▶ _Document extract_:
+ + + + +

Anti-War Movements and Social Consequences
Socialist Opposition and the Collapse of the International
The outbreak of World War I shattered the Second International — the global organization of socialist and labor parties that had repeatedly pledged to resist imperialist war through general strikes and international solidarity. In August 1914, socialist parties across Europe voted to support their respective governments' war credits, choosing national loyalty over working-class internationalism. Vladimir Lenin called this the "great betrayal" and used it to justify founding the Communist International (Comintern) on stricter Marxist-Leninist lines after 1917 [8].
Exceptions to socialist support for the war included Rosa Luxemburg and Karl Liebknecht in Germany, who voted against war credits and were imprisoned; Jean Jaurès, the French socialist leader and tireless anti-war campaigner, who was assassinated by a nationalist on July 31, 1914, two days before France declared war; and Keir Hardie in Britain, who alone among Labour MPs opposed the war. Anti-war organizing by women's peace movements — including the Women's International League for Peace and Freedom founded by Jane Addams (who won the Nobel Peace Prize in 1931 for this work) — continued throughout the conflict [9].

+ + + + +

▶ _Data lines_:

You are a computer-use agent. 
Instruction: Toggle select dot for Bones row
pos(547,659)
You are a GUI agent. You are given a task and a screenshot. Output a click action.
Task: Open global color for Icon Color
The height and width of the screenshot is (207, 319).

+ + + + +

▶ _What the exercise asks_: Please copy out everything from "Exceptions to socialist" down to "the conflict [9]." in the passage on anti-war movements, replacing "imprisoned" with "jailed".

▶ _Response_:
Exceptions to socialist support for the war included Rosa Luxemburg and Karl Liebknecht in Germany, who voted against war credits and were jailed; Jean Jaurès, the French socialist leader and tireless anti-war campaigner, who was assassinated by a nationalist on July 31, 1914, two days before France declared war; and Keir Hardie in Britain, who alone among Labour MPs opposed the war. Anti-war organizing by women's peace movements — including the Women's International League for Peace and Freedom founded by Jane Addams (who won the Nobel Peace Prize in 1931 for this work) — continued throughout the conflict [9].